-- Given task --
Copy the lines of the records below word for word, from the line containing "Given: Toggle Join Surfaces checkbox" through the end of the records. Leave the pictures out.

-- Data entries --
◆ ◆ ◆
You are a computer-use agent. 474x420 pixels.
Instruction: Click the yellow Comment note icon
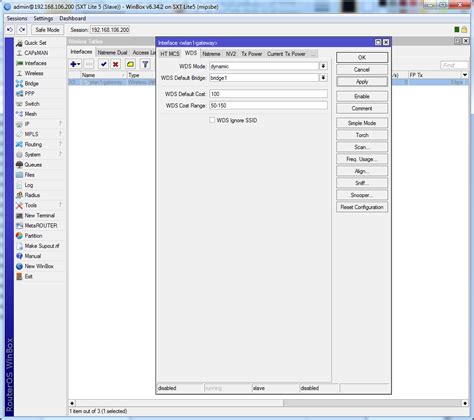coord(130,64)
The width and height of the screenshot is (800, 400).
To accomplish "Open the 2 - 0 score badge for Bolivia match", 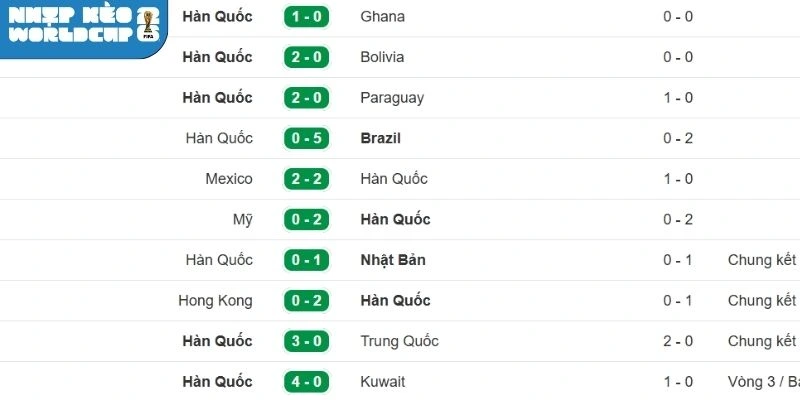I will click(x=307, y=57).
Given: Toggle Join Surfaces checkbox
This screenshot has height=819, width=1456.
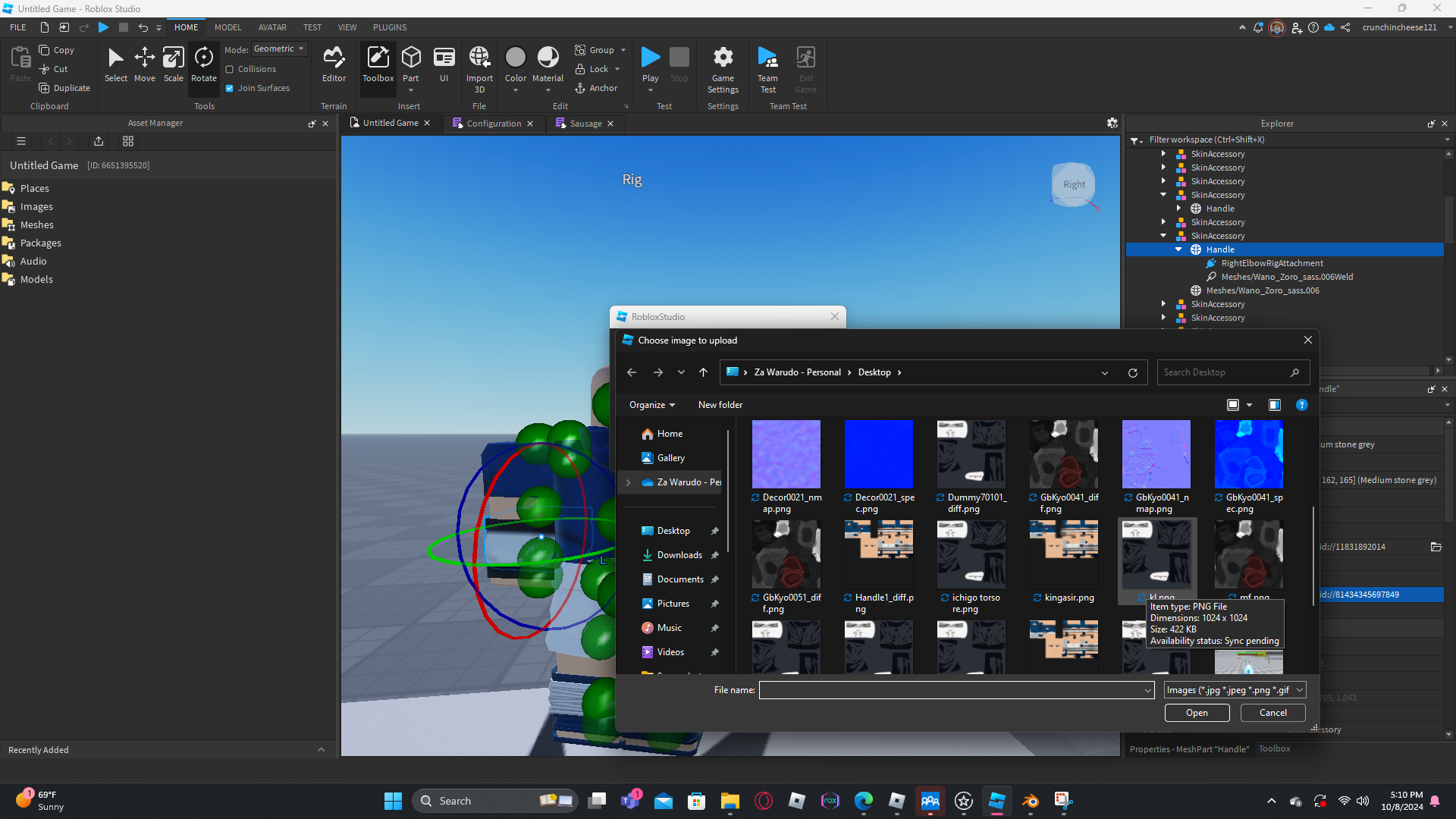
◆ ◆ ◆
-- Output below --
Given: Toggle Join Surfaces checkbox
This screenshot has height=819, width=1456.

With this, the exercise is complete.